Intracranial Vessel Wall MRI
IVWMR Techniques
There are several technical considerations for intracranial vessel wall MRI (IVWMR). First, intracranial arteries are small, tortuous structures with thin walls; the normal middle cerebral artery wall measures 0.2-0.3mm20, necessitating high-resolution. Second, the vessel wall is surrounded by flowing blood and cerebrospinal fluid (CSF). Slow flow artifacts can mimic vessel wall pathology21 and insufficient CSF suppression can mimic pathology. Blood suppression21–23 and CSF suppression methods24 are required to characterize the wall features reliably. Third, due to resolution requirements, scan times are long (7-10 minutes per sequence), and protocol times can be limiting. Lastly, due to the various vasculopathies to consider intracranially, multi-contrast imaging (pre- and post-contrast, T1/T2 weighting) is important. Therefore, the implementation in a clinical setting is often challenging, especially for pediatric patients when anesthesia is required.

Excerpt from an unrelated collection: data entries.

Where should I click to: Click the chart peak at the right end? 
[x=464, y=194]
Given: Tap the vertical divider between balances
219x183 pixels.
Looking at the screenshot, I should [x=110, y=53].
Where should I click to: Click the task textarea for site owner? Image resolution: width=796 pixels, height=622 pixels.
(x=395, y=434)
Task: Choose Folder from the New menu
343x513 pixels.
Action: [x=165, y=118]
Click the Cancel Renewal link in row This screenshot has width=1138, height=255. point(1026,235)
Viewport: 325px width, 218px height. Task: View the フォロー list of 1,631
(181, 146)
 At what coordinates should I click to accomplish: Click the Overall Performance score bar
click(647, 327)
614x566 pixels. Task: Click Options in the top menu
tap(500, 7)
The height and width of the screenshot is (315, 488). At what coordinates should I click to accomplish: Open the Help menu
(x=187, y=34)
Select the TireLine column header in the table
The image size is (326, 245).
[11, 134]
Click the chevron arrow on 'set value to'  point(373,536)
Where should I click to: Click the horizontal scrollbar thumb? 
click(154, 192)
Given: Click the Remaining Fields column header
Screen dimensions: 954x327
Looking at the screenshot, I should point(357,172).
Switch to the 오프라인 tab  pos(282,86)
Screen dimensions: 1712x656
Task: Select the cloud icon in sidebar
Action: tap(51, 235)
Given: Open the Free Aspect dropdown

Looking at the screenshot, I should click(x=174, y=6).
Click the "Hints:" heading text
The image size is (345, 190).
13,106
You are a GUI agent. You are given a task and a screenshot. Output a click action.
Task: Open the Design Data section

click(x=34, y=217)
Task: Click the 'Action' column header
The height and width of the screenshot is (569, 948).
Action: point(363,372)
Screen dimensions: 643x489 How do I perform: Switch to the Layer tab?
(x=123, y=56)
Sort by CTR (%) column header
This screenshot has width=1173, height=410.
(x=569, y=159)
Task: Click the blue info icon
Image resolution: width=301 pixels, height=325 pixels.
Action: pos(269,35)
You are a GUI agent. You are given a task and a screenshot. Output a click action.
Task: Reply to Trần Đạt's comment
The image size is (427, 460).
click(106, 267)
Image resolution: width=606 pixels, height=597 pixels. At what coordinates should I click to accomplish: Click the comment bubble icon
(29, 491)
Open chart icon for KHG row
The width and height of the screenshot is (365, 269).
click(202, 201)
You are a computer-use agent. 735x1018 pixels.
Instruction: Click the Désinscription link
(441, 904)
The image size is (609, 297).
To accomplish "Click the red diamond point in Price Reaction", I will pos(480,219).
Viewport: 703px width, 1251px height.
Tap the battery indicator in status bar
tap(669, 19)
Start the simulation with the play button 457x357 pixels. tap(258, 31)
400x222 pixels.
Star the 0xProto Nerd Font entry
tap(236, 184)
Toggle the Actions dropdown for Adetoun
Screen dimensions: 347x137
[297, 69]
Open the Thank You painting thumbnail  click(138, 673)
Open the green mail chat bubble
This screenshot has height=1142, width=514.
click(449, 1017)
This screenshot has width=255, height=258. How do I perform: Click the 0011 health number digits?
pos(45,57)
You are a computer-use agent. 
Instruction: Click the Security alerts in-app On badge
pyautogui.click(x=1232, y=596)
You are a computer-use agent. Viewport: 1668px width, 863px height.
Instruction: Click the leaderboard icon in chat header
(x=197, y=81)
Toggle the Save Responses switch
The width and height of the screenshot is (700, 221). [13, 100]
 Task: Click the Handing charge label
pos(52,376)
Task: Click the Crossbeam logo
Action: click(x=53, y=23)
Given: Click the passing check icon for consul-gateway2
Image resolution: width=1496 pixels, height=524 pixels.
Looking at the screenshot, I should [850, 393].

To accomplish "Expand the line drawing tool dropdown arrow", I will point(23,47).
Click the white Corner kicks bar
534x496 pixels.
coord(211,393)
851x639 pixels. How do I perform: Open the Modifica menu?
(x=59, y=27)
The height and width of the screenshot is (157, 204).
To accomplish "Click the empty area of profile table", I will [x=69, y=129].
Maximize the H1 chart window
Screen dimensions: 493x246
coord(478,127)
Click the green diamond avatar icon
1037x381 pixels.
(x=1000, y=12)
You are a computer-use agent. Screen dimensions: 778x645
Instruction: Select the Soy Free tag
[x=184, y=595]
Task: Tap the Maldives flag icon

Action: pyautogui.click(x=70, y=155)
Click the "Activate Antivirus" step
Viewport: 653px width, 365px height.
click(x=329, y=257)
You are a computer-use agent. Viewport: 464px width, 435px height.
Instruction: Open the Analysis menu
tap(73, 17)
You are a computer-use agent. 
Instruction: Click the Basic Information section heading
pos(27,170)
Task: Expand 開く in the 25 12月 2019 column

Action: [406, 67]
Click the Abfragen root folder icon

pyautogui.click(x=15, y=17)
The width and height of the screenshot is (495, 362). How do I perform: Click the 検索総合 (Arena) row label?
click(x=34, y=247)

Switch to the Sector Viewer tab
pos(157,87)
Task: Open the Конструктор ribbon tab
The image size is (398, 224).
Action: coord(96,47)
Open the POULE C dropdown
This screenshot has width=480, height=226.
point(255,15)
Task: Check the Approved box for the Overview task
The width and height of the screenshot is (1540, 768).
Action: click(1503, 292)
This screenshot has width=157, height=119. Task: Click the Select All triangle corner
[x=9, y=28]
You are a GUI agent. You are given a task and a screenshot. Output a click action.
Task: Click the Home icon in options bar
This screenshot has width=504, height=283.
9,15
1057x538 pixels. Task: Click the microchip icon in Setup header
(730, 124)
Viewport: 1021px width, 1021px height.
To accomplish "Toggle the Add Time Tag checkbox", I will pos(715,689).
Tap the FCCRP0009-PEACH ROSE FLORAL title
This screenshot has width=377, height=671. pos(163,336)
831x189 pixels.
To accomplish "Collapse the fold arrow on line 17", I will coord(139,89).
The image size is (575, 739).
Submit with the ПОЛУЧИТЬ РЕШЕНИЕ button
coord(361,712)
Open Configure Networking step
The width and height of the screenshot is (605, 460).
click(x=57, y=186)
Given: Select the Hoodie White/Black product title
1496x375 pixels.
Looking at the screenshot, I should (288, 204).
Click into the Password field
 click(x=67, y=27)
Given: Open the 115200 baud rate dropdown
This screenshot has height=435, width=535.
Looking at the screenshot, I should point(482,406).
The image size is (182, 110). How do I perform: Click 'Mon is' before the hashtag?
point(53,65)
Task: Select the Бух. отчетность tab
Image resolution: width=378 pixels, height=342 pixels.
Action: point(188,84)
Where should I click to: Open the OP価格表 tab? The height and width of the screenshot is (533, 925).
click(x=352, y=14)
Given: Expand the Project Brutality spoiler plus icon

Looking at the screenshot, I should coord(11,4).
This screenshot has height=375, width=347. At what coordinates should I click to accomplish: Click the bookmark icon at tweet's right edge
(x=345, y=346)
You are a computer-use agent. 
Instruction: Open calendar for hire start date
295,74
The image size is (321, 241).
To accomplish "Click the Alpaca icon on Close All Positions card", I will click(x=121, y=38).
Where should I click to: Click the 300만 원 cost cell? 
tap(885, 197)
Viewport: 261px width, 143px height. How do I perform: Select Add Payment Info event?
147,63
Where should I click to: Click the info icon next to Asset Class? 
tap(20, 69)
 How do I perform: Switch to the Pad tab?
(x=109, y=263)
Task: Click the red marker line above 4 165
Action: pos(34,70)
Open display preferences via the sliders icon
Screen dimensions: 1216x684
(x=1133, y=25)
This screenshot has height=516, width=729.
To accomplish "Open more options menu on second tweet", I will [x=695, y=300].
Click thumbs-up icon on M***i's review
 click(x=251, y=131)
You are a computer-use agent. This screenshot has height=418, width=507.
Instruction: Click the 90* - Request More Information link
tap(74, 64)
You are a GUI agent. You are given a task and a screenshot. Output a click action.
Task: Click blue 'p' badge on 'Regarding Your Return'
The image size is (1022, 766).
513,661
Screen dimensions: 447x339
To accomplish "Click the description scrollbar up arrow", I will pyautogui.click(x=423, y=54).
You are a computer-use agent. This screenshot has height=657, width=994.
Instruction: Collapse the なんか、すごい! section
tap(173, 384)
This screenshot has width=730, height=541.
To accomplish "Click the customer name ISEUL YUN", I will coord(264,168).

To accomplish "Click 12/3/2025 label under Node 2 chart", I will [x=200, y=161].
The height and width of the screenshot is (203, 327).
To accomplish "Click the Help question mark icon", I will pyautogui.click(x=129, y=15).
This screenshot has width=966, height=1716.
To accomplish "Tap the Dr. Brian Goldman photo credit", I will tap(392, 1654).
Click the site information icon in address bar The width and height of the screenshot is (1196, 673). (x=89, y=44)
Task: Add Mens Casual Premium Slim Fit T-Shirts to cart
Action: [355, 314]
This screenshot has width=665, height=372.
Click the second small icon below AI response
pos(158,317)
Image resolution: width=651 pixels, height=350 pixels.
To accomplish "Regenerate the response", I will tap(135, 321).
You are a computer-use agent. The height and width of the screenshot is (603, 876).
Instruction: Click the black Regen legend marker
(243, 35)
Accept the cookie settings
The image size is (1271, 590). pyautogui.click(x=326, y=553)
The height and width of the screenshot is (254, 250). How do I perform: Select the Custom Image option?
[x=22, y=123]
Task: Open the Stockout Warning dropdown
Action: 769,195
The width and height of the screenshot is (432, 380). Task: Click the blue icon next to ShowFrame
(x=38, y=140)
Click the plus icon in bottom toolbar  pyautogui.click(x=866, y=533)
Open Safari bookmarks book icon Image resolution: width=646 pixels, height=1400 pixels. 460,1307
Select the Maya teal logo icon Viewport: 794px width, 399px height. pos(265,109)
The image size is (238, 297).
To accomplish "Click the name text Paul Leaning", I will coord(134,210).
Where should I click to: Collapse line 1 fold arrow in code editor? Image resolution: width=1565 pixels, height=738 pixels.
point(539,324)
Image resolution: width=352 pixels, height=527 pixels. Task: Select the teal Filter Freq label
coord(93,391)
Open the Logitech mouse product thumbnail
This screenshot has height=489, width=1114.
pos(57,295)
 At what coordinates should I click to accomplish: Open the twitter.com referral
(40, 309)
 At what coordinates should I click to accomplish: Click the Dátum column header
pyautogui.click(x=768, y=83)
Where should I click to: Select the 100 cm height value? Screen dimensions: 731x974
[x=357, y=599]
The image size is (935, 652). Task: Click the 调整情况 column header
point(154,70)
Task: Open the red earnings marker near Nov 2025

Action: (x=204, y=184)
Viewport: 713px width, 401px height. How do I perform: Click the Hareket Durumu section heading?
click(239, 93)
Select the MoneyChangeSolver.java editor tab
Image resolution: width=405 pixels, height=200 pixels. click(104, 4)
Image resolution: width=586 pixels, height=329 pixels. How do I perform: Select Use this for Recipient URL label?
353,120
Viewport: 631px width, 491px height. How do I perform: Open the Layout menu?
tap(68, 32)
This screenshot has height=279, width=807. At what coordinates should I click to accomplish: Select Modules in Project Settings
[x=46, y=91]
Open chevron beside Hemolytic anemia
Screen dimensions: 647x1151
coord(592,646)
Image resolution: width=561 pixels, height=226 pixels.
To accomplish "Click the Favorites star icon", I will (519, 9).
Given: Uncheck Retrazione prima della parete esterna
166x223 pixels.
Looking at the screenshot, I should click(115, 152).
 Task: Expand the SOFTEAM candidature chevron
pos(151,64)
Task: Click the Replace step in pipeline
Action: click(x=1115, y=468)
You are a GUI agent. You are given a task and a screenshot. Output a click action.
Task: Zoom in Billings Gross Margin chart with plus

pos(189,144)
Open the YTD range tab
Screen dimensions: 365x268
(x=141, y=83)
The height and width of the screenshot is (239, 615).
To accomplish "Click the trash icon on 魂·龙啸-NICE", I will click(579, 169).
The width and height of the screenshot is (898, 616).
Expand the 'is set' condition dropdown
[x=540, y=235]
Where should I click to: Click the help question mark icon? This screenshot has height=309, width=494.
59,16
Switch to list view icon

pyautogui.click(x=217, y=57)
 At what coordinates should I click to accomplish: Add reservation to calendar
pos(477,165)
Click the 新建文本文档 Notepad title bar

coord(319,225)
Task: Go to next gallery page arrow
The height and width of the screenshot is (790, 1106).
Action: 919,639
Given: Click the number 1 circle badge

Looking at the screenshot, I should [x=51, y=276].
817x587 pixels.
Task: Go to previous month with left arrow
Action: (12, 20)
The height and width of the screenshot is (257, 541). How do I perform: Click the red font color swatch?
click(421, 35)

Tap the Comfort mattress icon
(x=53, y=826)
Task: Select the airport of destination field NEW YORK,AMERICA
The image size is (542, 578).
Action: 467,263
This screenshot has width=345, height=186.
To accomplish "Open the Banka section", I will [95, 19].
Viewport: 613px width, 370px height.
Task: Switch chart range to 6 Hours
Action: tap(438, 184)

While earlier studies used 2D imaging methods, over the past decade 3D-IVWMR became popular because of high isotropic resolution, large coverage and high scan efficiency, which led to increased reliability/reproducibility, better pathology detection and characterization and less reliance on the radiologist for imaging targeting. The most widely used 3D sequence is turbo-spin-echo with variable refocusing flip angle train (VFA), termed VISTA (Philips Healthcare; Best, the Netherlands), SPACE (Siemens Healthineers, Erlangen, Germany), or Cube (GE Healthcare, Waukesha, WI, USA). The variable flip angle train modulates the signal evaluation and allows a long echo train (up to 40-60) without significant image blurring25, while the traditional fast-spin-echo sequences often have an echo train of 10-20. The long echo train means acquiring more k-space lines per repetition time (TR), therefore, the scanning efficiency is greatly improved. 3D-IVWMR covering the whole brain with 0.5-0.6mm isotropic resolution can be acquired within 7-10 minutes25, while 2D-IVWMR commonly has slice thickness of 2mm with 0.4-0.5mm in plane resolution that requires 36-45 seconds per slice8,9. The actual resolution of VFA sequences depends on the flip angle train design which determines the point-spread function and image sharpness25. Due to the high-resolution used in 3D-IVWMR, to achieve sufficient signal-to-noise, 3T is optimal.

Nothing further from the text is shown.